Record extracts Start Marker

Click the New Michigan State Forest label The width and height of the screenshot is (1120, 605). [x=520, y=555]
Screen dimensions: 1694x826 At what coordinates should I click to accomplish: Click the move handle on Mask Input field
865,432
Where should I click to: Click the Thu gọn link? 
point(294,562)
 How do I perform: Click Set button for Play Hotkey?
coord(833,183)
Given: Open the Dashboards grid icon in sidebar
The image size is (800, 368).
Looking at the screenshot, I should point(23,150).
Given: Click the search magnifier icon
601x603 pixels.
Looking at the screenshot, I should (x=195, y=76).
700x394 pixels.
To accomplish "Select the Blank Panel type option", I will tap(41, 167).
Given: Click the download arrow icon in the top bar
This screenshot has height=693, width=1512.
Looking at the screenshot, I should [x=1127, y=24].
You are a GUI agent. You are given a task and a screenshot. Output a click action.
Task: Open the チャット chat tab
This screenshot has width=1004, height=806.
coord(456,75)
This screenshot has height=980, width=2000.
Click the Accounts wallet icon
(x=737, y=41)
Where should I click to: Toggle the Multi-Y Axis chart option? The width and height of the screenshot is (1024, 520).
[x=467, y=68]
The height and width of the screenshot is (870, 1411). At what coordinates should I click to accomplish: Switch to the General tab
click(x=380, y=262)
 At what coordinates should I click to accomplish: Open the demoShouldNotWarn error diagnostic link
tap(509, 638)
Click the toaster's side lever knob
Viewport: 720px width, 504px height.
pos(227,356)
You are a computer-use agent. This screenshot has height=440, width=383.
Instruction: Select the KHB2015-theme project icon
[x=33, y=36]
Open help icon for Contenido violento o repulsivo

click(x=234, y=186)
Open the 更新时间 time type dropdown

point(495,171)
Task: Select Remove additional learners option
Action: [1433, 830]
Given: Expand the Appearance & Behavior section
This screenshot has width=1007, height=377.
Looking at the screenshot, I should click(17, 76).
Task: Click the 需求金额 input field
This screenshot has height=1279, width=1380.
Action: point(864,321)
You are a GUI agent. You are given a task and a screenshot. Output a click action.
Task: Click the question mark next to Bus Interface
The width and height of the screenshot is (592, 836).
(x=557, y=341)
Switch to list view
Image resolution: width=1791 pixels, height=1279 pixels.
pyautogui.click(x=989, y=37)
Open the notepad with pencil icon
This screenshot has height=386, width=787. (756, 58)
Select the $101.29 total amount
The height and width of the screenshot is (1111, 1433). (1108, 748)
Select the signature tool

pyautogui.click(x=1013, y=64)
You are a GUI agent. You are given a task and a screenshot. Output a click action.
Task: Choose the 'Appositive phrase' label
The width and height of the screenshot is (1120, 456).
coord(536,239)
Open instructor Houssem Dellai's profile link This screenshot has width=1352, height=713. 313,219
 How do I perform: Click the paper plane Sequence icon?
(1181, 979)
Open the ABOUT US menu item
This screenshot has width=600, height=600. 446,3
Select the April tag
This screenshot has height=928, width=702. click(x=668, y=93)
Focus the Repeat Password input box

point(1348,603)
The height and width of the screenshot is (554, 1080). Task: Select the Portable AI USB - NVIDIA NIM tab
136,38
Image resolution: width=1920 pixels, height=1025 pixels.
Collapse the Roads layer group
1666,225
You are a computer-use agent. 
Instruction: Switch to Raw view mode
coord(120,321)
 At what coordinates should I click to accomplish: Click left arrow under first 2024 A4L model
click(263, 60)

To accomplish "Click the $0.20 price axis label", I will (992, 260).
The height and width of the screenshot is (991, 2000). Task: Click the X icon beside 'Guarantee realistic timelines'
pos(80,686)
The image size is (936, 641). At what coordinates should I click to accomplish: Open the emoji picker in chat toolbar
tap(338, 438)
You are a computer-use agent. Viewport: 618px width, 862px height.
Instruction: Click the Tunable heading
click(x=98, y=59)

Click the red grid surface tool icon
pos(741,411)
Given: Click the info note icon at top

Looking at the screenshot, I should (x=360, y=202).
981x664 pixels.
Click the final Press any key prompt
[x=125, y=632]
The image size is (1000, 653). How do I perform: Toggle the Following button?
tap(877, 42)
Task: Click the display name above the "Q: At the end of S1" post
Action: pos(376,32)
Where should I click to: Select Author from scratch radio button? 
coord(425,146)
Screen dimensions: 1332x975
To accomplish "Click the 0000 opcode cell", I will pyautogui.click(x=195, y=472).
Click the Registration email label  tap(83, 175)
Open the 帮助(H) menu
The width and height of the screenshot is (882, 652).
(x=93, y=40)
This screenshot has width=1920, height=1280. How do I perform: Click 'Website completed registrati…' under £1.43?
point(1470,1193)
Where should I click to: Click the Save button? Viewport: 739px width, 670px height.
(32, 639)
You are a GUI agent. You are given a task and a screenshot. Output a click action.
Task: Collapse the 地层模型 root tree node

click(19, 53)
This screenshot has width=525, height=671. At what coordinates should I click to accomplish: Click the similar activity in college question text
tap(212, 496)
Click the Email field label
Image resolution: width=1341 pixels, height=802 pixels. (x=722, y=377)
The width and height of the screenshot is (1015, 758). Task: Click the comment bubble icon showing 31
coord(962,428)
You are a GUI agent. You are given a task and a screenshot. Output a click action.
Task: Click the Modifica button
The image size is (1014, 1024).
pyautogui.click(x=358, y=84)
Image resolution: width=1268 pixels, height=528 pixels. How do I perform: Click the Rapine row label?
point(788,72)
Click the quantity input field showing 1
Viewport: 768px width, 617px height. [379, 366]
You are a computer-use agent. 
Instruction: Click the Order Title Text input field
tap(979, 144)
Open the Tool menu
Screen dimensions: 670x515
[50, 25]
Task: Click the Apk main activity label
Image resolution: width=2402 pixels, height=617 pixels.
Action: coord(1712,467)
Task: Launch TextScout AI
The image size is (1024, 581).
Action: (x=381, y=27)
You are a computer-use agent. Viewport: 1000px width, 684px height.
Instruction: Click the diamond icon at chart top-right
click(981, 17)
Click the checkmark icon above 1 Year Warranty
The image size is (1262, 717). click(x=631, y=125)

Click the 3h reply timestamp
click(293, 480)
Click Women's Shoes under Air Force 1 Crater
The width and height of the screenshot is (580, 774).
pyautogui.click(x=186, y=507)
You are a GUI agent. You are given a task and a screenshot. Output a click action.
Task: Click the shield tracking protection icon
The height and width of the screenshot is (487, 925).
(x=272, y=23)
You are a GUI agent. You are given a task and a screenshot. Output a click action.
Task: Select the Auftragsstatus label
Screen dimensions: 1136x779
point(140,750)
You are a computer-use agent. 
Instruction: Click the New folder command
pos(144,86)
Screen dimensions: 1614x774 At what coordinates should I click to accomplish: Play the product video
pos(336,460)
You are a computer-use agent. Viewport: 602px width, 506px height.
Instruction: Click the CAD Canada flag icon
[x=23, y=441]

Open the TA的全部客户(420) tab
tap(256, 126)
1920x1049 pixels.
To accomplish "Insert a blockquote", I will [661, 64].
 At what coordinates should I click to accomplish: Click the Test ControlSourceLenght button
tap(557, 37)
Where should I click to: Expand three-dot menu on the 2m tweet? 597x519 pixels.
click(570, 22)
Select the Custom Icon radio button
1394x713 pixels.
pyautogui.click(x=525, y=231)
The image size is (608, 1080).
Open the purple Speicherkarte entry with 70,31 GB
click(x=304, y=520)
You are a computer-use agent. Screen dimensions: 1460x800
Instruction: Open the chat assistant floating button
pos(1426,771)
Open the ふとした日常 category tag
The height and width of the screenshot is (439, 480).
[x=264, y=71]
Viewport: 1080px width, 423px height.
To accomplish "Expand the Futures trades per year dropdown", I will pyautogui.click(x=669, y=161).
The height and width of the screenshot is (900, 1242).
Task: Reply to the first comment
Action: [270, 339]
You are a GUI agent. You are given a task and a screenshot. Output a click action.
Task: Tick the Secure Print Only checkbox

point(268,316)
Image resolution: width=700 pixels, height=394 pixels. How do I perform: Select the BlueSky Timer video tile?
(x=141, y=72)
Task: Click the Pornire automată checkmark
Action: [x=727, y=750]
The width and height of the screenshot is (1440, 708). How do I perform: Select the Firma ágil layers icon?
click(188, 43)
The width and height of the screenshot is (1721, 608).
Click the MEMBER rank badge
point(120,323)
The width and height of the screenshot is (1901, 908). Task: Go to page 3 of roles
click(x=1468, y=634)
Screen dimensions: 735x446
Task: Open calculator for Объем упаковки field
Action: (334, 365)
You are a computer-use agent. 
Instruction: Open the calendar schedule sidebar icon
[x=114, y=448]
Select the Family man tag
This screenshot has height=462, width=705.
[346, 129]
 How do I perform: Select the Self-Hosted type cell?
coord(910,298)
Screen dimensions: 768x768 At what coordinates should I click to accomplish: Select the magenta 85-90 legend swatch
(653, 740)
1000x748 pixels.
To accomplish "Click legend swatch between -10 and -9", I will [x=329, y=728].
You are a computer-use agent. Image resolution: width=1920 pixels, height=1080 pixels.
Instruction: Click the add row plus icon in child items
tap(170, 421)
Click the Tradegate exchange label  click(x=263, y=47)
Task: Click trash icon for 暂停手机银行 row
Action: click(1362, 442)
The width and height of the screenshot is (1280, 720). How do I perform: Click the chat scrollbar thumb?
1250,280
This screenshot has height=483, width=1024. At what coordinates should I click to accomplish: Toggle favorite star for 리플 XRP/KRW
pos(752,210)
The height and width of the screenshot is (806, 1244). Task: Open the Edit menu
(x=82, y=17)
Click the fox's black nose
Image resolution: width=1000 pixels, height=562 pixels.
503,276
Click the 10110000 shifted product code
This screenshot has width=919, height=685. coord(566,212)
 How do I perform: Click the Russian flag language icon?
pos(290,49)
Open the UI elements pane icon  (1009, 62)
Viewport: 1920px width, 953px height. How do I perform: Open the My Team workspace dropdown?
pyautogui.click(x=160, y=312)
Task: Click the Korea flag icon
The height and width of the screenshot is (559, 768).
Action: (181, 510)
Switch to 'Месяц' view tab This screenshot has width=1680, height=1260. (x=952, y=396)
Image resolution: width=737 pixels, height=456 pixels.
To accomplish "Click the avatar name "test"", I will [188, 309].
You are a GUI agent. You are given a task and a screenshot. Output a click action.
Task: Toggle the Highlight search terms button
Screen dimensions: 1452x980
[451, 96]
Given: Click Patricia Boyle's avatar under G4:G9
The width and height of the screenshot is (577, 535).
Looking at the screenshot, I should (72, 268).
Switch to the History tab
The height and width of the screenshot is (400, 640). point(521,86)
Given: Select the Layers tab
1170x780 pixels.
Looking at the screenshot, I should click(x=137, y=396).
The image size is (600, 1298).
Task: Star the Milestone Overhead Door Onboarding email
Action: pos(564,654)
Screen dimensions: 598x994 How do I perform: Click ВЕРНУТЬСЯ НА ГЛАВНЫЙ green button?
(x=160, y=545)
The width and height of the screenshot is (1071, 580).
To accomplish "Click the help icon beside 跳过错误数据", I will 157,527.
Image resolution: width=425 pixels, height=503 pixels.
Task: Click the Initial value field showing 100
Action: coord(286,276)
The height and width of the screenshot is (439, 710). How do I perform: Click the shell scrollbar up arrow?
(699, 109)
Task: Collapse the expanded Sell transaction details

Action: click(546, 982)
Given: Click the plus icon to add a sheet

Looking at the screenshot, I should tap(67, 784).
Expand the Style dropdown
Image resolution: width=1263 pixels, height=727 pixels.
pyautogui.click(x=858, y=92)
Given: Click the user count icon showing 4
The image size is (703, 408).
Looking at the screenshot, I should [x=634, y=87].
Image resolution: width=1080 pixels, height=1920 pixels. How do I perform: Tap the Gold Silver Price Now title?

Record extracts End Marker

Task description:
Would you copy, unchanged, the stretch of the records above that begins at the line containing "Open the UI" and ends at the line containing "Given: Click Patricia", and only that?

Solution:
Open the UI elements pane icon  (1009, 62)
Viewport: 1920px width, 953px height. How do I perform: Open the My Team workspace dropdown?
pyautogui.click(x=160, y=312)
Task: Click the Korea flag icon
The height and width of the screenshot is (559, 768).
Action: (181, 510)
Switch to 'Месяц' view tab This screenshot has width=1680, height=1260. (x=952, y=396)
Image resolution: width=737 pixels, height=456 pixels.
To accomplish "Click the avatar name "test"", I will [188, 309].
You are a GUI agent. You are given a task and a screenshot. Output a click action.
Task: Toggle the Highlight search terms button
Screen dimensions: 1452x980
[451, 96]
Given: Click Patricia Boyle's avatar under G4:G9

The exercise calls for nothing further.